----- Data excerpts -----
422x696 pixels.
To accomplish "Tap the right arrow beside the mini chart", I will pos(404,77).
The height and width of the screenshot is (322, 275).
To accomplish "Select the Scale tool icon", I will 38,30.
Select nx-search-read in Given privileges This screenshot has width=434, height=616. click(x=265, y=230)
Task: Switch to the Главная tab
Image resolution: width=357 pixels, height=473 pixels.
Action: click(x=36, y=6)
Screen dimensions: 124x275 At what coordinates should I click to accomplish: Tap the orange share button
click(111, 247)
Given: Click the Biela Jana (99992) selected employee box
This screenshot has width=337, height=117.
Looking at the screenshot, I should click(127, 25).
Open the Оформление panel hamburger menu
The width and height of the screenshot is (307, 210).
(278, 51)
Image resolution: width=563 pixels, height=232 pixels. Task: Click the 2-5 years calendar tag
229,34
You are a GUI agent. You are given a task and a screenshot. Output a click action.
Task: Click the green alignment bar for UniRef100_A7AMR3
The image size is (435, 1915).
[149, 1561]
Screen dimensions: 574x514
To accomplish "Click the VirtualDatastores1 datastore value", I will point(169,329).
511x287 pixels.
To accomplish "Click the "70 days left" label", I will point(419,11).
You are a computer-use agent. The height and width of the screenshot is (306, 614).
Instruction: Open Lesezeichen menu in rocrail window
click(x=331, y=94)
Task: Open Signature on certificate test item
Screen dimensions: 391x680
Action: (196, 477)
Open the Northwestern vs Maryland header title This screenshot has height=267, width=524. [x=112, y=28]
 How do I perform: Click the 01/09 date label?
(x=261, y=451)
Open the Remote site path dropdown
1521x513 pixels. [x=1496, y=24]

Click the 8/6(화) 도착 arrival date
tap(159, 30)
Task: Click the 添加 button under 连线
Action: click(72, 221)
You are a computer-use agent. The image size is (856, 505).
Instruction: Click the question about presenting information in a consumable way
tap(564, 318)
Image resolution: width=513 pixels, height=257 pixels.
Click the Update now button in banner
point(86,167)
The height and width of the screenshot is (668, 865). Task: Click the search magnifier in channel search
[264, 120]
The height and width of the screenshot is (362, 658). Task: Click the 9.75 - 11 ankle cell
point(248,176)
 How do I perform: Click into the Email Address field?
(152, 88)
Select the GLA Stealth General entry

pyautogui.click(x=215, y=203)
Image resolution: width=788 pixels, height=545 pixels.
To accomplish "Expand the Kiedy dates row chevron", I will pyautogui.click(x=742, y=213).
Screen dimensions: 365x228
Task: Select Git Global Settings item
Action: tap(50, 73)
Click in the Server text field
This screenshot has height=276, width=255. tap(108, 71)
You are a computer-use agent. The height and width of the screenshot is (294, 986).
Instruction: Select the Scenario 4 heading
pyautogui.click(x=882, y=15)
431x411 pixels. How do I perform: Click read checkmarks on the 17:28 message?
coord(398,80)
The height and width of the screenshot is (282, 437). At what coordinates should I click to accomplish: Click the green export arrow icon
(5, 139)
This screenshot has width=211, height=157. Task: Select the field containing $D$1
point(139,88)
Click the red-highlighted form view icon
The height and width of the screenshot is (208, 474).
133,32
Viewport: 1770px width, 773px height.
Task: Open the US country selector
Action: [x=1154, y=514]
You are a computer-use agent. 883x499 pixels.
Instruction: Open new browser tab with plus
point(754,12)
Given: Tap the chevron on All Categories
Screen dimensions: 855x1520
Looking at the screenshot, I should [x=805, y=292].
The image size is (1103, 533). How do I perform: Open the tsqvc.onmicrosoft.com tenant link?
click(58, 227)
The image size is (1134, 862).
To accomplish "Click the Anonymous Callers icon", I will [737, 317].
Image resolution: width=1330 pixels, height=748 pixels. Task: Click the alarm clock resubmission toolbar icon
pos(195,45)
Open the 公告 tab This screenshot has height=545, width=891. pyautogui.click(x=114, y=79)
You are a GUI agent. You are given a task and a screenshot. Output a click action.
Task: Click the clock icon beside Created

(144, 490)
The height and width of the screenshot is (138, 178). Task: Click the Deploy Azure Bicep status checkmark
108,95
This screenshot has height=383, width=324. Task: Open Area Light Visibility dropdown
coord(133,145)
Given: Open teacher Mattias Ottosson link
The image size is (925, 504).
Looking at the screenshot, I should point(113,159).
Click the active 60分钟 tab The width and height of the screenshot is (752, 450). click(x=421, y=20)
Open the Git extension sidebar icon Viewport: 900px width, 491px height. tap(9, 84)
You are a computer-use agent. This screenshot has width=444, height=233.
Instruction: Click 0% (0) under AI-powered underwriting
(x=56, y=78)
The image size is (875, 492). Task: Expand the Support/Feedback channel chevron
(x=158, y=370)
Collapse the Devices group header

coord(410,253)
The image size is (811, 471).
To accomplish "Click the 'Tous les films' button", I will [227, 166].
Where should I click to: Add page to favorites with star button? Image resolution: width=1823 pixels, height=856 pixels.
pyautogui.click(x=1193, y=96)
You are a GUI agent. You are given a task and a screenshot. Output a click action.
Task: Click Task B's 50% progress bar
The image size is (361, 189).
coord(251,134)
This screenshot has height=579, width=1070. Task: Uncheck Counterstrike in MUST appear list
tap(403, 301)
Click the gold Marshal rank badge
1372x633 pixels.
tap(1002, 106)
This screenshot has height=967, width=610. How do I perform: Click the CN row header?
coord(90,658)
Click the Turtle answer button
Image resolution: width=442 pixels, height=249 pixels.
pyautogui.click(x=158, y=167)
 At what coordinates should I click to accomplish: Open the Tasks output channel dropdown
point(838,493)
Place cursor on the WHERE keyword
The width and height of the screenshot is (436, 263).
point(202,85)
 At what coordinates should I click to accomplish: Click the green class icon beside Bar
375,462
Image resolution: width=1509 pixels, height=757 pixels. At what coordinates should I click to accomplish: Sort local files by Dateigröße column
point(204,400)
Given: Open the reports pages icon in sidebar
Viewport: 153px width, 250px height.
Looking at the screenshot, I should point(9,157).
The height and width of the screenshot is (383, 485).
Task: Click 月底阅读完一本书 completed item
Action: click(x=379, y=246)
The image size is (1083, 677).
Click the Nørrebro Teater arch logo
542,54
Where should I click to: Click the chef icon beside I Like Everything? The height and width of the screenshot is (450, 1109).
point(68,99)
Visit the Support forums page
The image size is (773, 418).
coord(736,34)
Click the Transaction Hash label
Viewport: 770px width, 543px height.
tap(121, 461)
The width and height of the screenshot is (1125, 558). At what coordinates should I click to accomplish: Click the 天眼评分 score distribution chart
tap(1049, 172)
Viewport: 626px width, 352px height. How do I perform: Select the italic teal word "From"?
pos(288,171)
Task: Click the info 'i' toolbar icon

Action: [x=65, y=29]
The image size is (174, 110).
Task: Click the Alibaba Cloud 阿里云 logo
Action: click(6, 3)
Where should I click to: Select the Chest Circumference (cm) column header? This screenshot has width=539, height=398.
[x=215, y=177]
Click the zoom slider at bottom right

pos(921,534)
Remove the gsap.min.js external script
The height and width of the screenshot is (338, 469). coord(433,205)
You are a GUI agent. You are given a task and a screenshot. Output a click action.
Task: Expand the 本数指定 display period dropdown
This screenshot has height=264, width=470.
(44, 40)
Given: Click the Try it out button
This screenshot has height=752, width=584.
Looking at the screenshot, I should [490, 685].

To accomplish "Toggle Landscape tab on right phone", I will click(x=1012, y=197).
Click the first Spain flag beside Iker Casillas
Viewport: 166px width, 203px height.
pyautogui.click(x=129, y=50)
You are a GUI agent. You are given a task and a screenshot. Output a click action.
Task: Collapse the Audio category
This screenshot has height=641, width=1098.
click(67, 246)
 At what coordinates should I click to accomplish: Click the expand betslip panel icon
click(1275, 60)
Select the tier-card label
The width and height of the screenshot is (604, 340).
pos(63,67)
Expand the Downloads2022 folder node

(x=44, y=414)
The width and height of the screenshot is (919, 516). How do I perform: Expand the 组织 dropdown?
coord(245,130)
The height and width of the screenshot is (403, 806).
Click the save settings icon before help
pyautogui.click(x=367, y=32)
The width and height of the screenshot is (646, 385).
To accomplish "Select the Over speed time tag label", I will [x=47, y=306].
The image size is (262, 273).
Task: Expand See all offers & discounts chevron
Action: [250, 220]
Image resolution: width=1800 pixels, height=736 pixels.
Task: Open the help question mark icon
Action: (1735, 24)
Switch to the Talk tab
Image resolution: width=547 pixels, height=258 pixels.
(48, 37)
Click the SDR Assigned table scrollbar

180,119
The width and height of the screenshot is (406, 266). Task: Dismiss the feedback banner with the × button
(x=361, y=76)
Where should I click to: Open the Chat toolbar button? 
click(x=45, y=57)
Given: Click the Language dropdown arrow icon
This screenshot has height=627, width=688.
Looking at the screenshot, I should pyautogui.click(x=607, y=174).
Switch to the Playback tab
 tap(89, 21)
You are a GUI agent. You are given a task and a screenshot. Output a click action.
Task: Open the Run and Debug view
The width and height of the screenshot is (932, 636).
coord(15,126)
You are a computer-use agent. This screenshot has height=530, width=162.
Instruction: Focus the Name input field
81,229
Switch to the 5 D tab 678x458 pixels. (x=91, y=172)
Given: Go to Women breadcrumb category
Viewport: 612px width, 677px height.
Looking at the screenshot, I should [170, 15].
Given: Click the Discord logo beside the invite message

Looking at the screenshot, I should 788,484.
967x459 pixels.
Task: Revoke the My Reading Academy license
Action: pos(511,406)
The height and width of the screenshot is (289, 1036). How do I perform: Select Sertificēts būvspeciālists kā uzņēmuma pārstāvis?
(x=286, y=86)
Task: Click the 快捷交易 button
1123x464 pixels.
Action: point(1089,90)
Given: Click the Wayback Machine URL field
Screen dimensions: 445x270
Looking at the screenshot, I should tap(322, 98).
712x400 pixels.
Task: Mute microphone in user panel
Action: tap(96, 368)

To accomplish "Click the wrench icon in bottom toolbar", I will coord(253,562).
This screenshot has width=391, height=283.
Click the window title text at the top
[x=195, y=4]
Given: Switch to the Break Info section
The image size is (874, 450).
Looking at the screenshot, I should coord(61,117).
-----
Required action.
Wherever a line of the listing above contains the string "computer", copy that line.

Written response.
You are a computer-use agent. The height and width of the screenshot is (306, 614).
You are a computer-use agent. The image size is (856, 505).
You are a computer-use agent. The height and width of the screenshot is (294, 986).
You are a computer-use agent. 883x499 pixels.
You are a computer-use agent. This screenshot has width=444, height=233.
You are a computer-use agent. This screenshot has height=530, width=162.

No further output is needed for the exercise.